We're skint at all times. It's a comforting constant in a changing world. My parents were similarly afflicted. I remember Christmas as a wonderful, magical, brilliant, inspiring, comforting time. And we got very few presents indeed. We buy dd one present from us (an alarm clock this year) and some stocking fillers. We will have a 4 month old this year too. I'm gift-wrapping my boobs.
DD adores Christmas in the same way I do. The sheer magic of story-telling, singing, baking, crafting, going on long icy walks, whispering about magic late at night, dressing up, laughing, sharing etc is what it's all about. Christmas isn't about a jolly red man (though we do tell that story as well as stories of St Nick and Baboushka and pagans and yule), it's about the world slowing down into a frosty, happy haze for a few days of the year. The whole family comes together and the same traditions are entered into with the same joy each year.

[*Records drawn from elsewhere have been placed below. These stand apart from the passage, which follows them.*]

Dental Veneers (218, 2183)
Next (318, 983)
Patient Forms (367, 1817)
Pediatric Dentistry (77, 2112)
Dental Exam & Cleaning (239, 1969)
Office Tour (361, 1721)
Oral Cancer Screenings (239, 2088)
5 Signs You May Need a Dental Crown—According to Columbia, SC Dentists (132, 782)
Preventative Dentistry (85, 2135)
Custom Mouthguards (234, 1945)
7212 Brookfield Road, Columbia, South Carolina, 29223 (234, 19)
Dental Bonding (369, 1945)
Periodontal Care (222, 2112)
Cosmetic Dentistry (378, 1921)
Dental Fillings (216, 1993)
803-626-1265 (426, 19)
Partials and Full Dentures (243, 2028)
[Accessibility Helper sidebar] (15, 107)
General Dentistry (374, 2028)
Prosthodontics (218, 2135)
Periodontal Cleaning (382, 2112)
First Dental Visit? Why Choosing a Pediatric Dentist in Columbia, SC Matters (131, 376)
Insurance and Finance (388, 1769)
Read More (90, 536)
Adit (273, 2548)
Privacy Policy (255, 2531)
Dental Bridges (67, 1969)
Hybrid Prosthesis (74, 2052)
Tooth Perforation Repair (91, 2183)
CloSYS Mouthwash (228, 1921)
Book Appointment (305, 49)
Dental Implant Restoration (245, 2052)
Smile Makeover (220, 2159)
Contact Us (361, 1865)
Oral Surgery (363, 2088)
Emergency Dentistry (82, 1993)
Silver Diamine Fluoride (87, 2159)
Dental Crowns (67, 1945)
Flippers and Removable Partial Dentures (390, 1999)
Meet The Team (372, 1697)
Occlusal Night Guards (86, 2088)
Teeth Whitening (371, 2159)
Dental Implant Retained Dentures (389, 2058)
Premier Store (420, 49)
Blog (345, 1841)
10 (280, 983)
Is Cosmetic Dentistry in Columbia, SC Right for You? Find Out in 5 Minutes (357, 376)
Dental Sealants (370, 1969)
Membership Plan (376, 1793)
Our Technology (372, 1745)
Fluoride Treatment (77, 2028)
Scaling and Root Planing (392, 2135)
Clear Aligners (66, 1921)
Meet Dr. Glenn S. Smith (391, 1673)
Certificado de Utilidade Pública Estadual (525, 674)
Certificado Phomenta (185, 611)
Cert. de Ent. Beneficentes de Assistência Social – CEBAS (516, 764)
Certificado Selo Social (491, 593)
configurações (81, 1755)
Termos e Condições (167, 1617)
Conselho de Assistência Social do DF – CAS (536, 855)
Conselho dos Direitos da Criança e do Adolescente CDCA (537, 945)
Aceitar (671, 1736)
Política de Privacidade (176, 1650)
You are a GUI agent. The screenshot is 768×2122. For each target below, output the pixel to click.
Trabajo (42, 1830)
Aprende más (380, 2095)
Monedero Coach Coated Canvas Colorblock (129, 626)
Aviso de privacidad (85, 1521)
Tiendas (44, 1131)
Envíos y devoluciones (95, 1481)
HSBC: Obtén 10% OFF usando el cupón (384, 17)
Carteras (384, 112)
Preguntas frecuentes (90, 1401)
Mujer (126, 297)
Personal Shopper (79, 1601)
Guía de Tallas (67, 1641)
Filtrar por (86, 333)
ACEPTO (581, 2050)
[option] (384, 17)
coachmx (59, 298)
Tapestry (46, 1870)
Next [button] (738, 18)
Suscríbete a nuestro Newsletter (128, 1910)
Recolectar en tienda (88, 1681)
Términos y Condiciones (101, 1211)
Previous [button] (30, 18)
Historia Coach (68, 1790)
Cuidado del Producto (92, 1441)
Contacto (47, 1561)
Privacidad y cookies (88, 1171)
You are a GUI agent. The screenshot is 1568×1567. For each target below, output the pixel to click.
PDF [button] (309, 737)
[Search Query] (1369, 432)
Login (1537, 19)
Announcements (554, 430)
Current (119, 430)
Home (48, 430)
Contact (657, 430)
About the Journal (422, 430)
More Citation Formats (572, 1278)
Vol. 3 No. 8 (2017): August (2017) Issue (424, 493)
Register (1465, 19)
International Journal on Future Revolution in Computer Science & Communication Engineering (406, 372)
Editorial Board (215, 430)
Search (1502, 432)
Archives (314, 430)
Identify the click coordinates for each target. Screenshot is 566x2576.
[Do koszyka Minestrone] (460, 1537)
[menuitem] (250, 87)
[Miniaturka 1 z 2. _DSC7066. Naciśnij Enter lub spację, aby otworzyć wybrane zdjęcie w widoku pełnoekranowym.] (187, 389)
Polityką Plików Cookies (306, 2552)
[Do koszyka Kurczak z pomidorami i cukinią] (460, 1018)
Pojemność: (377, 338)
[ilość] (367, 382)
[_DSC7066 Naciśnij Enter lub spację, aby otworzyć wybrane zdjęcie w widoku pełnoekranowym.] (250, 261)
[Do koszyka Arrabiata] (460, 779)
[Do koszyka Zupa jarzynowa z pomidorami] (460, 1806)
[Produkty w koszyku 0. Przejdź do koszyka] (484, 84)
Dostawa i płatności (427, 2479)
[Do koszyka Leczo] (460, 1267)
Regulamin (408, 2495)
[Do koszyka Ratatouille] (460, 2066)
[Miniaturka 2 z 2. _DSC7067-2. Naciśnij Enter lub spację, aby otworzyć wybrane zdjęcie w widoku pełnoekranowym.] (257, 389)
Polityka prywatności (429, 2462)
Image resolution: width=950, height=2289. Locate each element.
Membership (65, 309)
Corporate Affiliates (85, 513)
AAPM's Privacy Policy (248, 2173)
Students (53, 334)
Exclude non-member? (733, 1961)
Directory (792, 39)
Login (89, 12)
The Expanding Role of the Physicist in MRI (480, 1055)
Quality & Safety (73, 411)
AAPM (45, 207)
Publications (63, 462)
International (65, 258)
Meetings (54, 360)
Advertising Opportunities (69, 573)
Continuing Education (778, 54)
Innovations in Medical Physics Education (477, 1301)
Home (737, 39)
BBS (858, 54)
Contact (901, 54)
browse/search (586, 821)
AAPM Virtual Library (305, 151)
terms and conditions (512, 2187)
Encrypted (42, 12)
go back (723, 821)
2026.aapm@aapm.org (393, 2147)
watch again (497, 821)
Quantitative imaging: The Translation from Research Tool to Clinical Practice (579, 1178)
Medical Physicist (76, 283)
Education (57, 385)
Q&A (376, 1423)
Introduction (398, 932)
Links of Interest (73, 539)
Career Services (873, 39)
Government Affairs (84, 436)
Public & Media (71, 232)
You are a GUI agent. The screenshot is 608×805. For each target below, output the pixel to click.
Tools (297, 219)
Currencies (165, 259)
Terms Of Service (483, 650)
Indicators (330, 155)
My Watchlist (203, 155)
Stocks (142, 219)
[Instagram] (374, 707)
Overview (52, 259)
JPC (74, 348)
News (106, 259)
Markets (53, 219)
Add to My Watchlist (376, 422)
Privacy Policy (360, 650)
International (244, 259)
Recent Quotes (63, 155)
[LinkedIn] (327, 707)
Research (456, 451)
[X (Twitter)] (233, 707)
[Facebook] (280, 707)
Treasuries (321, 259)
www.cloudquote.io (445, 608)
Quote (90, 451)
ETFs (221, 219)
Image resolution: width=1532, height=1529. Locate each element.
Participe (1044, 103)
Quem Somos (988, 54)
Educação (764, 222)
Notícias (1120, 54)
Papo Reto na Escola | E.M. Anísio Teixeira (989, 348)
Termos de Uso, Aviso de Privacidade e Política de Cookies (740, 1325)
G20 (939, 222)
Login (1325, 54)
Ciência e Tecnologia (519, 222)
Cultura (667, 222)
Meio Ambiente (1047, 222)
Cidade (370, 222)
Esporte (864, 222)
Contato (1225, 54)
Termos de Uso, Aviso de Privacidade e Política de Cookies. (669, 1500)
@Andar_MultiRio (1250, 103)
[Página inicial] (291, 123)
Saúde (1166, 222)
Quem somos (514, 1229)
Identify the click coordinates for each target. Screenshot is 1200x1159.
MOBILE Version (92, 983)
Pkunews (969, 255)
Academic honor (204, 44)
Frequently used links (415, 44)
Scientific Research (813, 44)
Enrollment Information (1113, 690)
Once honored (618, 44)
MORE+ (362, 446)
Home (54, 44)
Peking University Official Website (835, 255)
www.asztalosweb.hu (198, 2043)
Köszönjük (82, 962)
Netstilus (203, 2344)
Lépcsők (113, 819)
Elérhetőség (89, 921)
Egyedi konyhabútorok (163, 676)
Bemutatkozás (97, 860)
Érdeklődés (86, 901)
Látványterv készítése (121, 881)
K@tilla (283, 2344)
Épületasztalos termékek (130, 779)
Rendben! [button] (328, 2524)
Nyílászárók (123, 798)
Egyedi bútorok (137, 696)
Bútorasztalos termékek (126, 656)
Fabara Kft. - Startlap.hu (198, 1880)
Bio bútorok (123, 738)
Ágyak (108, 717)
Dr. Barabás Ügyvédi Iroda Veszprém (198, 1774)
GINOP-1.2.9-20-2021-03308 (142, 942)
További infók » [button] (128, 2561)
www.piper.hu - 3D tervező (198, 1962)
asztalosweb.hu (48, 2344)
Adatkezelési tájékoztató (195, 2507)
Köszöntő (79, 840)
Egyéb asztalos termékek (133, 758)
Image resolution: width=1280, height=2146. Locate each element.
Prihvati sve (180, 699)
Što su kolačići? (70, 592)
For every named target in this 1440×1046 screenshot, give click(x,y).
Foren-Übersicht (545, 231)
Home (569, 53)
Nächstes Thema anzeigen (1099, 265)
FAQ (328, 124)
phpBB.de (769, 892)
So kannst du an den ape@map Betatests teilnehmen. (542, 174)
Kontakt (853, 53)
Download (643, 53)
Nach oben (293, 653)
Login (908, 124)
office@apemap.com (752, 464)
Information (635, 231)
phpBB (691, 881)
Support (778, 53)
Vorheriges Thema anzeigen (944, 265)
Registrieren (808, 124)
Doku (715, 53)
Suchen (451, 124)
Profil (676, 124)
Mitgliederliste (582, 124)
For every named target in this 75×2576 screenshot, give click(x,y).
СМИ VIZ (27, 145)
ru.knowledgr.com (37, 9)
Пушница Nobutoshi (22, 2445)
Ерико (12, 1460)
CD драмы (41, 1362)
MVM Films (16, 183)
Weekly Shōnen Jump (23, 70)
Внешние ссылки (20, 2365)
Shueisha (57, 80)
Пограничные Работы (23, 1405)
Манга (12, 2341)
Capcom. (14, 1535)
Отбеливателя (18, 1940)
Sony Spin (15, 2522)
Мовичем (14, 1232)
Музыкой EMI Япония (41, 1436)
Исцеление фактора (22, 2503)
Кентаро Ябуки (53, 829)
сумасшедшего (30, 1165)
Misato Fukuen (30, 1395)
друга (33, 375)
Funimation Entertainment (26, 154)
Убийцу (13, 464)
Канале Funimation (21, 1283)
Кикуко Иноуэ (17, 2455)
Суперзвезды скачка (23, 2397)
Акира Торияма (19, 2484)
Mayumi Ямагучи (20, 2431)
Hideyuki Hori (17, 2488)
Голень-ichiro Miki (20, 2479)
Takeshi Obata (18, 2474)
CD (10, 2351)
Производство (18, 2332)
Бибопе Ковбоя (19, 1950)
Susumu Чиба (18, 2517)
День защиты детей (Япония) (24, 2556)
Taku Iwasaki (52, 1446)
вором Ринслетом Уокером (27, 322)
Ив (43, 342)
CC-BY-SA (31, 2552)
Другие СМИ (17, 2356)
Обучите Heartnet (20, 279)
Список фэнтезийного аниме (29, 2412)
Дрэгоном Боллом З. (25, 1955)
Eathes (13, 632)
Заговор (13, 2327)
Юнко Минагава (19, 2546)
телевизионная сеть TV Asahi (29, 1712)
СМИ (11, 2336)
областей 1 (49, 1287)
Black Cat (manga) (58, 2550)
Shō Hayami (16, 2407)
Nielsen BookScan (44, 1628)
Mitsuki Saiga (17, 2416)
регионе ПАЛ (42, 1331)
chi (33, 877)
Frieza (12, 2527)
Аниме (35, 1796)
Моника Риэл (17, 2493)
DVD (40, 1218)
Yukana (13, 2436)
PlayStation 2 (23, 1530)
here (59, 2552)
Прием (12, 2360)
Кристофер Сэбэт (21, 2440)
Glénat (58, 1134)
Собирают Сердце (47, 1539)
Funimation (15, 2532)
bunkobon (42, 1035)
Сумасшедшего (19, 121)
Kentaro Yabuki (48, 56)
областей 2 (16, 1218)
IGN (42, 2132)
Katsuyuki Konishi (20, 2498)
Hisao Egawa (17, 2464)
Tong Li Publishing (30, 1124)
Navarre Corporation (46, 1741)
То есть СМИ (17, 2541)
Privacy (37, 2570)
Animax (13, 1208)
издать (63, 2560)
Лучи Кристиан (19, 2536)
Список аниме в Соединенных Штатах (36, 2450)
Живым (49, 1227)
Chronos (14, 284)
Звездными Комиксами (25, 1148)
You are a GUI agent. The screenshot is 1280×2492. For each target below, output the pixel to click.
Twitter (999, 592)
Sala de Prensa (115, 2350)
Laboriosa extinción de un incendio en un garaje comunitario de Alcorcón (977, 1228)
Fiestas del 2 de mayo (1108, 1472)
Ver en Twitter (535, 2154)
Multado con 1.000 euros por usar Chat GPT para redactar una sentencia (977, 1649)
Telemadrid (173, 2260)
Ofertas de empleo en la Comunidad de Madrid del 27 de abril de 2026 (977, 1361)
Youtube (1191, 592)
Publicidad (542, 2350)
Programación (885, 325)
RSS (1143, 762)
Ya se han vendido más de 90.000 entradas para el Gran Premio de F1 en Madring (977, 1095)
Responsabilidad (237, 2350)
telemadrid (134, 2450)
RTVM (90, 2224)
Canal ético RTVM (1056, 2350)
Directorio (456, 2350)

DD parcels up things each year to give to local charities, we go on local soup runs, we volunteer, dh jumps in the North Sea on boxing day to raise money for the local hospice, we visit as many people as possible and use the time off and the open roads as an excuse to get out and spend time with people we love.
I understand why you want to buy lots of gifts, I have the urge too. But you do that and Christmas contracts down to that one thing, to the story of FC and being given things. And it creates this surge of excitement and almost disappointment once it's over. Boxing Day feels a bit like it's all over and that's wrong. Boxing Day is as brilliant as Christmas Eve. The day sandwiched inbetween is fabulous yes, but the anticipation beforehand and the appreciation and continued enjoyment afterwards mark it out as a slow burning and happy time, not a day of frenzied highs and sugar crashes and overtired tantrums.
I'm a bit evangelical about it now I think. Last year my Mum was recently diagnosed with cancer on Christmas day and it cast a gloomy spell in some ways. And dd when given her Christmas wish at the table (sixpence in the pud) asked for Grandma's leg to get better. And that summed it up for me. She was 3.7yrs old and she didn't want presents or more pudding, she wanted the people who make the day special for her to continue to be around for her. Thankfully, her wish came true and this year we'll sit round my Mum's table at 2pm and thank whichever deity or luck or fate or Father Christmas for the fact that my Mum's there and well and we get to spend it with her listening to her not getting basic cracker jokes and getting cross because I won't wear a paper hat and mourning the fact that the carrots are a bit overdone. Perfect.
Our Christmas will start now. We're starting the pudding this weekend and the cake next weekend. In a few weeks we'll go and collect holly, bake some orange slices and spray some fircones to make decorations. We'll colour paperchains and make snowflakes. I'm spending the evenings while dd's in bed illustrating a Christmas story about her and her favourite bear and a magical Christmas adventure. It all costs me nothing but they're the things we'll remember and the things dd asks to do time and again.
I like presents btw. DD adores them. But they're part of the day, not the be all and end all.